4. Finally, I multiply the numbers together:
$2 \times 2 = 4$
So, I get $4 \sin \beta \cos \beta (1 - 2 \sin^2 \beta)$.

This is exactly what the right side of the original equation looks like! Since I made the left side look exactly like the right side, it means the identity is true!

Alternative answer

Answer: The identity $\sin 4\beta = 4 \sin \beta \cos \beta\left(1 - 2 \sin^2 \beta\right)$ is confirmed algebraically. Explain
This is a question about <trigonometric identities, specifically using double angle formulas to simplify expressions>. The solving step is:

Hey everyone! This problem looks a bit long, but it's like a fun puzzle where we need to make one side of the equation look exactly like the other side. We're going to use some special rules about sine and cosine that we've learned!

Let's start with the right-hand side (RHS) of the equation, which is:
$4 \sin \beta \cos \beta (1 - 2 \sin^2 \beta)$

**Step 1: Look for familiar patterns!**
Do you remember what $1 - 2 \sin^2 \beta$ looks like? It's one of our double angle formulas for cosine!
We know that $\cos(2x) = 1 - 2 \sin^2 x$.
So, we can replace $(1 - 2 \sin^2 \beta)$ with $\cos(2\beta)$.

Now our RHS looks like this:
$4 \sin \beta \cos \beta \cos(2\beta)$

**Step 2: Find another familiar pattern!**
Now let's look at the first part: $4 \sin \beta \cos \beta$.
We can rewrite $4$ as $2 \times 2$. So, it's $2 \times (2 \sin \beta \cos \beta)$.
Do you remember what $2 \sin x \cos x$ is? It's another double angle formula, this time for sine!
We know that $\sin(2x) = 2 \sin x \cos x$.
So, we can replace $(2 \sin \beta \cos \beta)$ with $\sin(2\beta)$.

Now our RHS looks like this:
$2 \sin(2\beta) \cos(2\beta)$

**Step 3: One more time!**
Look at what we have now: $2 \sin(2\beta) \cos(2\beta)$.
This looks just like our $\sin(2x) = 2 \sin x \cos x$ formula again!
But this time, the "x" in the formula is actually $2\beta$.
So, if $x = 2\beta$, then $2 \sin(2\beta) \cos(2\beta)$ is the same as $\sin(2 \times (2\beta))$.

And what is $2 \times (2\beta)$? It's $4\beta$!

So, our RHS finally becomes:
$\sin(4\beta)$

**Step 4: Check if it matches!**
Look at the very beginning of the problem. The left-hand side (LHS) was $\sin(4\beta)$.
And our right-hand side, after all that simplifying, also became $\sin(4\beta)$!

Since the LHS equals the RHS, we've successfully shown that the identity is true! Hooray!

Alternative answer

Answer:
The identity `sin 4β = 4 sin β cos β (1 - 2 sin^2 β)` is true. Explain
This is a question about trigonometric identities, which are like special math "rules" or "shortcuts" that always work for angles! . The solving step is:

First, let's look at the right side of the equation: `4 sin β cos β (1 - 2 sin^2 β)`. My goal is to make it look like the left side, which is `sin 4β`.
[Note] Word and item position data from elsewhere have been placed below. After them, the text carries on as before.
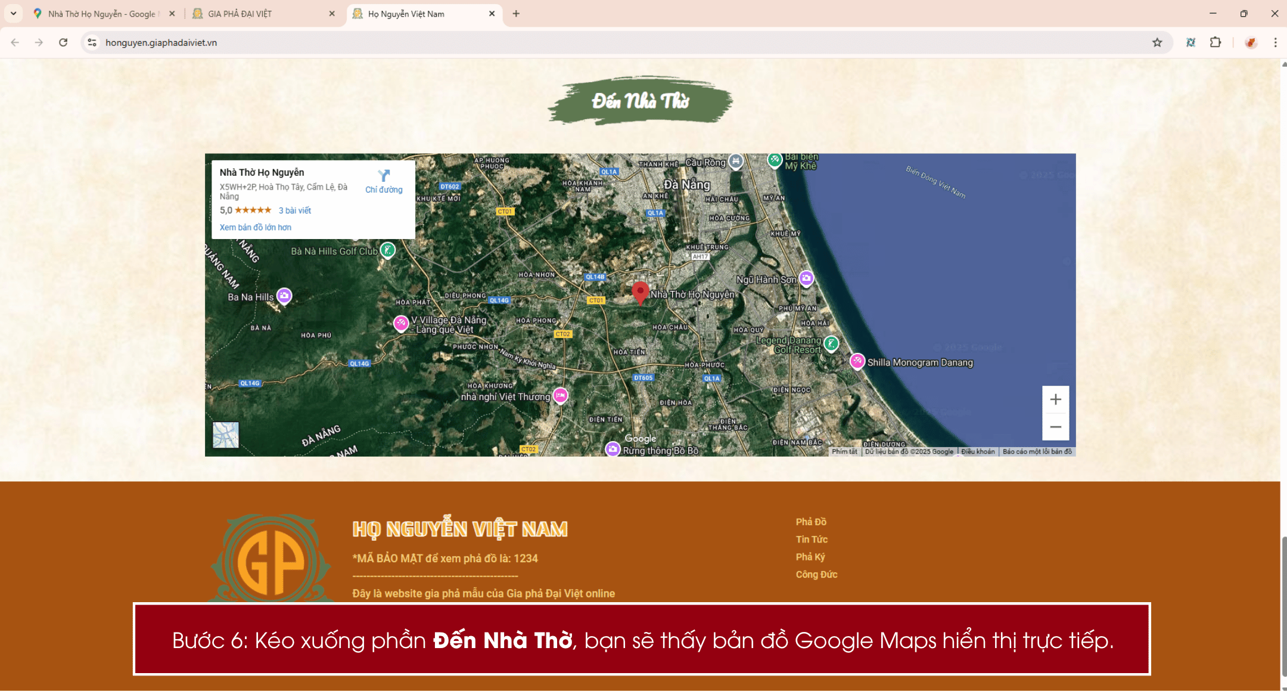1287x691 pixels.
Task: Zoom in on the Google map
Action: point(1055,399)
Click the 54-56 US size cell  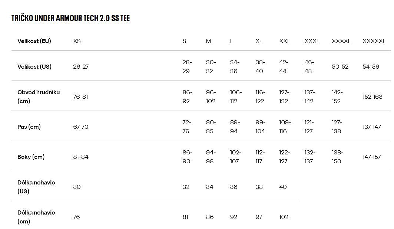point(371,67)
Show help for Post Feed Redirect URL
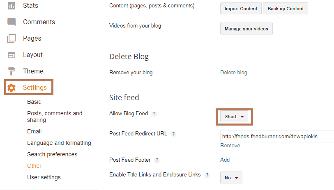The width and height of the screenshot is (334, 190). (x=173, y=134)
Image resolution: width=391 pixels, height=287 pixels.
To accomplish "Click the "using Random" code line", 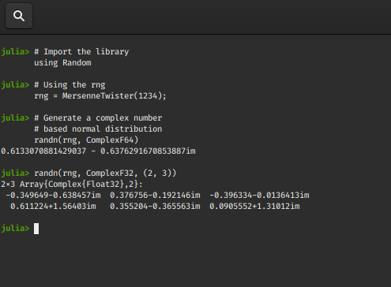I will (x=62, y=63).
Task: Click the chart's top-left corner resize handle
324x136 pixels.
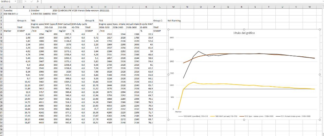Action: click(x=168, y=29)
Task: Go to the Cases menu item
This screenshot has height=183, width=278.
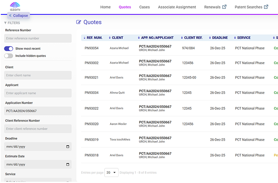Action: tap(145, 7)
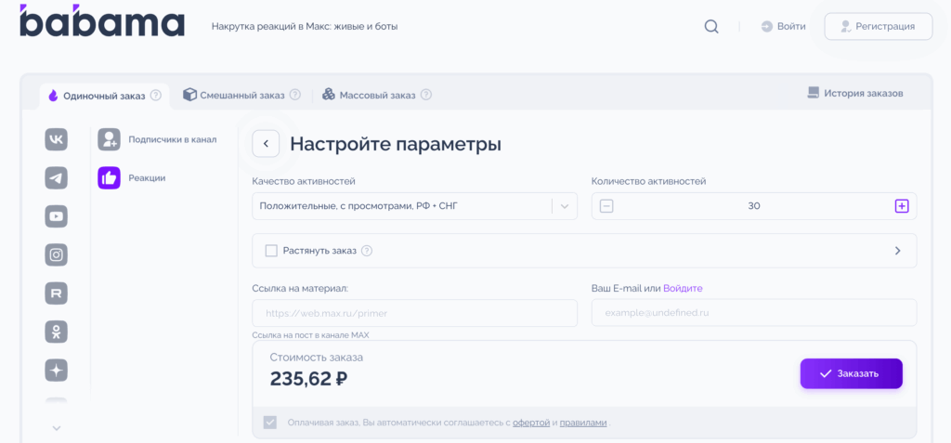Image resolution: width=951 pixels, height=443 pixels.
Task: Open the "Качество активностей" dropdown
Action: 414,206
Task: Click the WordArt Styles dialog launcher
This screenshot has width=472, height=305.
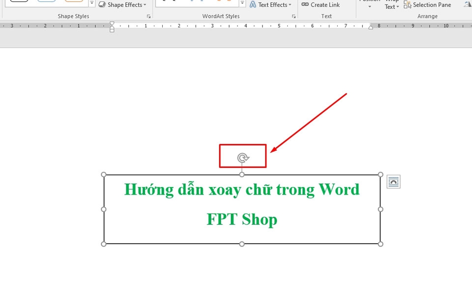Action: coord(294,16)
I know some cool tricks (identities!) that can help simplify this expression:
1. **Trick 1:** I remember that `2 sin β cos β` is the same as `sin 2β`. It's like finding the sine of double the angle!
So, I can rewrite `4 sin β cos β` as `2 * (2 sin β cos β)`. Using my trick, this becomes `2 sin 2β`.

2. **Trick 2:** I also know that `1 - 2 sin^2 β` is another way to write `cos 2β`. This one also doubles the angle for cosine!

Now, let's put these tricks into the right side of the original equation:
The expression `4 sin β cos β (1 - 2 sin^2 β)` now turns into:
`(2 sin 2β) * (cos 2β)`

Hey, this looks familiar! It's in the same form as my first trick again: `2 sin A cos A`, but this time, the angle `A` is `2β`.

So, if `2 sin A cos A` equals `sin 2A`, then `2 sin 2β cos 2β` must equal `sin (2 * 2β)`.

And `2 * 2β` is simply `4β`!

So, the entire right side simplifies to `sin 4β`.

Since the left side of the equation is `sin 4β` and the right side also simplified to `sin 4β`, they are exactly the same! This means the identity is correct!